# What is required:
How many lines in the material below include the string "will"? Answer with the number only.
====== Supplied entries ======
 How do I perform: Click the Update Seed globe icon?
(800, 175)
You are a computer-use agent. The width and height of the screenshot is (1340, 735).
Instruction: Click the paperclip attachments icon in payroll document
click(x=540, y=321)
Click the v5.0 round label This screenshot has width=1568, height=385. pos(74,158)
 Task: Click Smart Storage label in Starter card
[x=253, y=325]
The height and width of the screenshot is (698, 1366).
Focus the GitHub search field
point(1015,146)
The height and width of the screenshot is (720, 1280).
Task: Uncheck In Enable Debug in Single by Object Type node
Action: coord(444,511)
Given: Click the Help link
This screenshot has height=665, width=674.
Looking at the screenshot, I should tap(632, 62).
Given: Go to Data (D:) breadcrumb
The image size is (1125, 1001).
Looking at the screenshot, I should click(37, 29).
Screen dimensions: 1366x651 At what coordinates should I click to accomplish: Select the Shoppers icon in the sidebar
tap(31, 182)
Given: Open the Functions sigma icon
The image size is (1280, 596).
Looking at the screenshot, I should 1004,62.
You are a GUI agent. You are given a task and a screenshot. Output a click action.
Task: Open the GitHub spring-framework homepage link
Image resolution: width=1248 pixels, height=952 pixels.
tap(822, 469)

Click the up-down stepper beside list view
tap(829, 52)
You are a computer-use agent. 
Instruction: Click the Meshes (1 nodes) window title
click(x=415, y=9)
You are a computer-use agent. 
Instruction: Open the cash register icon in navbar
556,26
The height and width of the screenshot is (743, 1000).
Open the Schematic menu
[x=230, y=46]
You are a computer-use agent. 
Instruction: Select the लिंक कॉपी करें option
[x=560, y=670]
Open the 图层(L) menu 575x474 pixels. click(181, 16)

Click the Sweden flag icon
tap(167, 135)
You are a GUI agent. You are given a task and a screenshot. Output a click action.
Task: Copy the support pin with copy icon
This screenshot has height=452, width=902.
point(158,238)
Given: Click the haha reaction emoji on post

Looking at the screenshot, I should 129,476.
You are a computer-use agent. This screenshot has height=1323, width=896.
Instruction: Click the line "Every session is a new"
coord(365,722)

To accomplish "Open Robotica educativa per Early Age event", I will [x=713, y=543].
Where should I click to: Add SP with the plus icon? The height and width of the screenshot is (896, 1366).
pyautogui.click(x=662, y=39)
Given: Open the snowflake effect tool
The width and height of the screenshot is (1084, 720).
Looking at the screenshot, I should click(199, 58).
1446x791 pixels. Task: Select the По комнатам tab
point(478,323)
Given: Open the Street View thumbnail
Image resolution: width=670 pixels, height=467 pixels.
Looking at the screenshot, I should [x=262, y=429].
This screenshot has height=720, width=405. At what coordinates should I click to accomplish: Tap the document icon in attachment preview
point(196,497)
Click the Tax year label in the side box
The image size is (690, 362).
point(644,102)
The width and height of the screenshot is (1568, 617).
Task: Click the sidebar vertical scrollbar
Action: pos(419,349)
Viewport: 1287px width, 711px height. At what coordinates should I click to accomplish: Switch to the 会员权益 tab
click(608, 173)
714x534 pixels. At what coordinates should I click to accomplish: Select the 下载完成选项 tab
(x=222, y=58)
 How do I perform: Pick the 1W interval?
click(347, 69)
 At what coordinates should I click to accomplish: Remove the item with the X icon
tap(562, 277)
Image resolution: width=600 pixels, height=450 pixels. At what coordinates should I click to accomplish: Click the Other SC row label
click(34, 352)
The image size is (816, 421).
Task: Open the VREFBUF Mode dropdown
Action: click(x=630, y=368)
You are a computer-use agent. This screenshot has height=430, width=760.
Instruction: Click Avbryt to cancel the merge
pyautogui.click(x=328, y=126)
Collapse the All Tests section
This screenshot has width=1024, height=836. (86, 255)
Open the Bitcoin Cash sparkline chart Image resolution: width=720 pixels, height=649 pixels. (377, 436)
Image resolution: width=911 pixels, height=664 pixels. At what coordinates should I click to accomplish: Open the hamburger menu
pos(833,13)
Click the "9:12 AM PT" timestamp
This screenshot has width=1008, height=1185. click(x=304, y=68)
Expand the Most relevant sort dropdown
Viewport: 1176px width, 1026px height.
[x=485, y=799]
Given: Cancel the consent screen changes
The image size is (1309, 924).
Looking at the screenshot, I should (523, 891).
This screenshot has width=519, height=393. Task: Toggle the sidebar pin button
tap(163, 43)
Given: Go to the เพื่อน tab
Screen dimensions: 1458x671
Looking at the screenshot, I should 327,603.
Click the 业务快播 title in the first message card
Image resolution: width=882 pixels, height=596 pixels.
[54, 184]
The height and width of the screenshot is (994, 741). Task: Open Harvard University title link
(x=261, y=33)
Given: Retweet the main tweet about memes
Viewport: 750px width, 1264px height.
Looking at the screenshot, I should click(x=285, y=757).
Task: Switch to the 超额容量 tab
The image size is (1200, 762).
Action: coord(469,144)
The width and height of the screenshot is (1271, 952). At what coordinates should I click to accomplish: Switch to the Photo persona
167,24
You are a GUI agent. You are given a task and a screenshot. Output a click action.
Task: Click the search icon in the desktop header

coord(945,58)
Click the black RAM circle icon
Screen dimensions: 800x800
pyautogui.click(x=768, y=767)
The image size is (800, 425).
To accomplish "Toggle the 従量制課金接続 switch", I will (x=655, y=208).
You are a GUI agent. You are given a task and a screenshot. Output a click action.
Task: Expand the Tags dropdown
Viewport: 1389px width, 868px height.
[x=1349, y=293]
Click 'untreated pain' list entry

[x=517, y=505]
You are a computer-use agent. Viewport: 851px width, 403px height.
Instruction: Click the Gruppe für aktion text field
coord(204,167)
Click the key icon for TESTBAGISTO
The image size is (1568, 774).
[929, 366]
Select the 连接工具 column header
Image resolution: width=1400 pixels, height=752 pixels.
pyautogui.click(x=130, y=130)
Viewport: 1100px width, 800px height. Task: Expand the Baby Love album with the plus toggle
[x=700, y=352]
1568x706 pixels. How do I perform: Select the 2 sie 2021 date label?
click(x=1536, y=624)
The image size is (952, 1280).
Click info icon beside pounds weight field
======
# The completed task:
2